Work instructions:
What is needed here is an exact copy of every entry.

Data for this exercise:
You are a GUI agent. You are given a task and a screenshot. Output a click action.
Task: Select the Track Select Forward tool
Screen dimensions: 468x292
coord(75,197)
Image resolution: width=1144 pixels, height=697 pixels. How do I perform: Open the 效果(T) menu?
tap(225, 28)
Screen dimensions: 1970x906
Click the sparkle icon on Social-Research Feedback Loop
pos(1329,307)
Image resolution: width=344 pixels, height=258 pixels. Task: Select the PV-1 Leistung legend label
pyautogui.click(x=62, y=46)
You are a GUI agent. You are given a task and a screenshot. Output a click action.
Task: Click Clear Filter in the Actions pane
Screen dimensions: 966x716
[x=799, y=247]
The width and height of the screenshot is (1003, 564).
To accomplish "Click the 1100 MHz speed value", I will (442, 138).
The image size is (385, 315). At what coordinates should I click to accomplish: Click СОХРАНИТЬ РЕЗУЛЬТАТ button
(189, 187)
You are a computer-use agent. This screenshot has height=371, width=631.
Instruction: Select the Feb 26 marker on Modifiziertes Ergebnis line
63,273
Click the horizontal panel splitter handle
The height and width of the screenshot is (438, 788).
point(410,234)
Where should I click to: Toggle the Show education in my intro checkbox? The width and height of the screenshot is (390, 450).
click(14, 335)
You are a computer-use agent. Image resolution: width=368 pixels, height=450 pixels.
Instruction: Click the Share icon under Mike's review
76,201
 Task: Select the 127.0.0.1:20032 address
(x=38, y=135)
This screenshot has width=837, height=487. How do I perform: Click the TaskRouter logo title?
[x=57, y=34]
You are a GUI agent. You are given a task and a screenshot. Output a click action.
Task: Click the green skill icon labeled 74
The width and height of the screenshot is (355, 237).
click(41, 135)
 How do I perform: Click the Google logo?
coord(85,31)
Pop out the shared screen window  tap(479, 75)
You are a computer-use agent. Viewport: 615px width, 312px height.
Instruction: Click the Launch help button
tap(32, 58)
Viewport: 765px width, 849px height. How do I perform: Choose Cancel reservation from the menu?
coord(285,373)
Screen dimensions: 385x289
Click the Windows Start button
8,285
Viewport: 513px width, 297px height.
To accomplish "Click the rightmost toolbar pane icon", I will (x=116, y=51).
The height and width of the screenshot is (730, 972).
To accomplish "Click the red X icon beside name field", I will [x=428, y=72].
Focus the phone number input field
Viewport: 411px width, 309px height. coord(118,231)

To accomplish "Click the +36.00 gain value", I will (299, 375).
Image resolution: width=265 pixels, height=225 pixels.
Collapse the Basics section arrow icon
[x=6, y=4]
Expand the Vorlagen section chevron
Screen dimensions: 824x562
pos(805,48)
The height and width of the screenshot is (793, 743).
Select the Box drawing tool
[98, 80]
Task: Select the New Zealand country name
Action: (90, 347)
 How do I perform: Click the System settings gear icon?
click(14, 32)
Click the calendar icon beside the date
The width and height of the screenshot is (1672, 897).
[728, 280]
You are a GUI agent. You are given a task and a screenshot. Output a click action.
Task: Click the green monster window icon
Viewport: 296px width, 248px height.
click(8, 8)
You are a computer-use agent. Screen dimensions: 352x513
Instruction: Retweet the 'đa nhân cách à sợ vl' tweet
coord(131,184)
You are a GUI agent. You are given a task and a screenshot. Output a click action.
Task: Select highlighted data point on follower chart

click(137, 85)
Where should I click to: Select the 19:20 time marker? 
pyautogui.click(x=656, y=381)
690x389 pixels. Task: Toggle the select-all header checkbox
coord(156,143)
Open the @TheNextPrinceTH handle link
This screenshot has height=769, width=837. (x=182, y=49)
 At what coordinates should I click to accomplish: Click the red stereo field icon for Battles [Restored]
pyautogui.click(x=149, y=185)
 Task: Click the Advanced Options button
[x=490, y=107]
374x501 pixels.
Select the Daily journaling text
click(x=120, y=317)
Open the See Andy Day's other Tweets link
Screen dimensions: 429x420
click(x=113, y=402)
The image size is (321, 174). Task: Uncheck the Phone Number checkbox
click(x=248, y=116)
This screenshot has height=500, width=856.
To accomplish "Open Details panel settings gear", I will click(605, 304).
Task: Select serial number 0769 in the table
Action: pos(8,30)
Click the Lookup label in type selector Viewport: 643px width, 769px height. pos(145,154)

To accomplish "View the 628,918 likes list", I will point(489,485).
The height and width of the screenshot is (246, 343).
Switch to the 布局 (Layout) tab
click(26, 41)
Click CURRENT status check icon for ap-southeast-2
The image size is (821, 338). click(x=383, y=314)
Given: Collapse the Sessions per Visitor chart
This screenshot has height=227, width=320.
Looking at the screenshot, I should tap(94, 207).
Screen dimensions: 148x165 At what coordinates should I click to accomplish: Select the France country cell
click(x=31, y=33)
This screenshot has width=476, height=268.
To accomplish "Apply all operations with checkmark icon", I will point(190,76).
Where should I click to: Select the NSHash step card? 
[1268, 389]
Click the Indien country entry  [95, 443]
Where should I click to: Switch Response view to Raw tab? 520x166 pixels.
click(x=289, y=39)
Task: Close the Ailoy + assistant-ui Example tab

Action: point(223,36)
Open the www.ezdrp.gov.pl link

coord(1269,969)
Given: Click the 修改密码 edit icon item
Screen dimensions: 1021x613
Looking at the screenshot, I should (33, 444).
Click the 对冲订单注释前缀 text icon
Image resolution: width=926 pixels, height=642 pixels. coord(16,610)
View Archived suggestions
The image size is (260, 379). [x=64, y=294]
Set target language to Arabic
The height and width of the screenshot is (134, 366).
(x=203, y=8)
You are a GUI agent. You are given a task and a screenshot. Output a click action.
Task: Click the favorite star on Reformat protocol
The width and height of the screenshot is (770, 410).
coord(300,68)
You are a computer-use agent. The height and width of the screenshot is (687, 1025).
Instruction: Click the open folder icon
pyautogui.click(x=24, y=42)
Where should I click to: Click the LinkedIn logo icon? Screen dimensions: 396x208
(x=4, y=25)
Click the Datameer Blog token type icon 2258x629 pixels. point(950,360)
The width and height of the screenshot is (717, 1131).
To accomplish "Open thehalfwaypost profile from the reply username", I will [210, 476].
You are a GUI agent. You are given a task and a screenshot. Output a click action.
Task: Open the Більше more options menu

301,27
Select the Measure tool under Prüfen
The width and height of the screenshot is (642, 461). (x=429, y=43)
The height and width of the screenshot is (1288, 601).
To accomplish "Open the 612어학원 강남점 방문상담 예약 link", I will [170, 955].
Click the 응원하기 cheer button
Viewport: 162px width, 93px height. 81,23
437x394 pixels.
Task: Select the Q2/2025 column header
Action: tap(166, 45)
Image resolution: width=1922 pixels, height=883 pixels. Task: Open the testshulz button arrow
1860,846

Completed exercise:
You are a GUI agent. You are given a task and a screenshot. Output a click action.
Task: Select the Track Select Forward tool
Screen dimensions: 468x292
coord(75,197)
Image resolution: width=1144 pixels, height=697 pixels. How do I perform: Open the 效果(T) menu?
tap(225, 28)
Screen dimensions: 1970x906
Click the sparkle icon on Social-Research Feedback Loop
pos(1329,307)
Image resolution: width=344 pixels, height=258 pixels. Task: Select the PV-1 Leistung legend label
pyautogui.click(x=62, y=46)
You are a GUI agent. You are given a task and a screenshot. Output a click action.
Task: Click Clear Filter in the Actions pane
Screen dimensions: 966x716
[x=799, y=247]
The width and height of the screenshot is (1003, 564).
To accomplish "Click the 1100 MHz speed value", I will (442, 138).
The image size is (385, 315). At what coordinates should I click to accomplish: Click СОХРАНИТЬ РЕЗУЛЬТАТ button
(189, 187)
You are a computer-use agent. This screenshot has height=371, width=631.
Instruction: Select the Feb 26 marker on Modifiziertes Ergebnis line
63,273
Click the horizontal panel splitter handle
The height and width of the screenshot is (438, 788).
point(410,234)
Where should I click to: Toggle the Show education in my intro checkbox? The width and height of the screenshot is (390, 450).
click(14, 335)
You are a computer-use agent. Image resolution: width=368 pixels, height=450 pixels.
Instruction: Click the Share icon under Mike's review
76,201
 Task: Select the 127.0.0.1:20032 address
(x=38, y=135)
This screenshot has width=837, height=487. How do I perform: Click the TaskRouter logo title?
[x=57, y=34]
You are a GUI agent. You are given a task and a screenshot. Output a click action.
Task: Click the green skill icon labeled 74
The width and height of the screenshot is (355, 237).
click(41, 135)
 How do I perform: Click the Google logo?
coord(85,31)
Pop out the shared screen window  tap(479, 75)
You are a computer-use agent. Viewport: 615px width, 312px height.
Instruction: Click the Launch help button
tap(32, 58)
Viewport: 765px width, 849px height. How do I perform: Choose Cancel reservation from the menu?
coord(285,373)
Screen dimensions: 385x289
Click the Windows Start button
8,285
Viewport: 513px width, 297px height.
To accomplish "Click the rightmost toolbar pane icon", I will (x=116, y=51).
The height and width of the screenshot is (730, 972).
To accomplish "Click the red X icon beside name field", I will [x=428, y=72].
Focus the phone number input field
Viewport: 411px width, 309px height. coord(118,231)

To accomplish "Click the +36.00 gain value", I will (299, 375).
Image resolution: width=265 pixels, height=225 pixels.
Collapse the Basics section arrow icon
[x=6, y=4]
Expand the Vorlagen section chevron
Screen dimensions: 824x562
pos(805,48)
The height and width of the screenshot is (793, 743).
Select the Box drawing tool
[98, 80]
Task: Select the New Zealand country name
Action: (90, 347)
 How do I perform: Click the System settings gear icon?
click(14, 32)
Click the calendar icon beside the date
The width and height of the screenshot is (1672, 897).
[728, 280]
You are a GUI agent. You are given a task and a screenshot. Output a click action.
Task: Click the green monster window icon
Viewport: 296px width, 248px height.
click(8, 8)
You are a computer-use agent. Screen dimensions: 352x513
Instruction: Retweet the 'đa nhân cách à sợ vl' tweet
coord(131,184)
You are a GUI agent. You are given a task and a screenshot. Output a click action.
Task: Select highlighted data point on follower chart

click(137, 85)
Where should I click to: Select the 19:20 time marker? 
pyautogui.click(x=656, y=381)
690x389 pixels. Task: Toggle the select-all header checkbox
coord(156,143)
Open the @TheNextPrinceTH handle link
This screenshot has height=769, width=837. (x=182, y=49)
 At what coordinates should I click to accomplish: Click the red stereo field icon for Battles [Restored]
pyautogui.click(x=149, y=185)
 Task: Click the Advanced Options button
[x=490, y=107]
374x501 pixels.
Select the Daily journaling text
click(x=120, y=317)
Open the See Andy Day's other Tweets link
Screen dimensions: 429x420
click(x=113, y=402)
The image size is (321, 174). Task: Uncheck the Phone Number checkbox
click(x=248, y=116)
This screenshot has height=500, width=856.
To accomplish "Open Details panel settings gear", I will click(605, 304).
Task: Select serial number 0769 in the table
Action: pos(8,30)
Click the Lookup label in type selector Viewport: 643px width, 769px height. pos(145,154)

To accomplish "View the 628,918 likes list", I will point(489,485).
The height and width of the screenshot is (246, 343).
Switch to the 布局 (Layout) tab
click(26, 41)
Click CURRENT status check icon for ap-southeast-2
The image size is (821, 338). click(x=383, y=314)
Given: Collapse the Sessions per Visitor chart
This screenshot has height=227, width=320.
Looking at the screenshot, I should tap(94, 207).
Screen dimensions: 148x165 At what coordinates should I click to accomplish: Select the France country cell
click(x=31, y=33)
This screenshot has width=476, height=268.
To accomplish "Apply all operations with checkmark icon", I will point(190,76).
Where should I click to: Select the NSHash step card? 
[1268, 389]
Click the Indien country entry  [95, 443]
Where should I click to: Switch Response view to Raw tab? 520x166 pixels.
click(x=289, y=39)
Task: Close the Ailoy + assistant-ui Example tab

Action: point(223,36)
Open the www.ezdrp.gov.pl link

coord(1269,969)
Given: Click the 修改密码 edit icon item
Screen dimensions: 1021x613
Looking at the screenshot, I should (33, 444).
Click the 对冲订单注释前缀 text icon
Image resolution: width=926 pixels, height=642 pixels. coord(16,610)
View Archived suggestions
The image size is (260, 379). [x=64, y=294]
Set target language to Arabic
The height and width of the screenshot is (134, 366).
(x=203, y=8)
You are a GUI agent. You are given a task and a screenshot. Output a click action.
Task: Click the favorite star on Reformat protocol
The width and height of the screenshot is (770, 410).
coord(300,68)
You are a computer-use agent. The height and width of the screenshot is (687, 1025).
Instruction: Click the open folder icon
pyautogui.click(x=24, y=42)
Where should I click to: Click the LinkedIn logo icon? Screen dimensions: 396x208
(x=4, y=25)
Click the Datameer Blog token type icon 2258x629 pixels. point(950,360)
The width and height of the screenshot is (717, 1131).
To accomplish "Open thehalfwaypost profile from the reply username", I will [210, 476].
You are a GUI agent. You are given a task and a screenshot. Output a click action.
Task: Open the Більше more options menu

301,27
Select the Measure tool under Prüfen
The width and height of the screenshot is (642, 461). (x=429, y=43)
The height and width of the screenshot is (1288, 601).
To accomplish "Open the 612어학원 강남점 방문상담 예약 link", I will [170, 955].
Click the 응원하기 cheer button
Viewport: 162px width, 93px height. 81,23
437x394 pixels.
Task: Select the Q2/2025 column header
Action: tap(166, 45)
Image resolution: width=1922 pixels, height=883 pixels. Task: Open the testshulz button arrow
1860,846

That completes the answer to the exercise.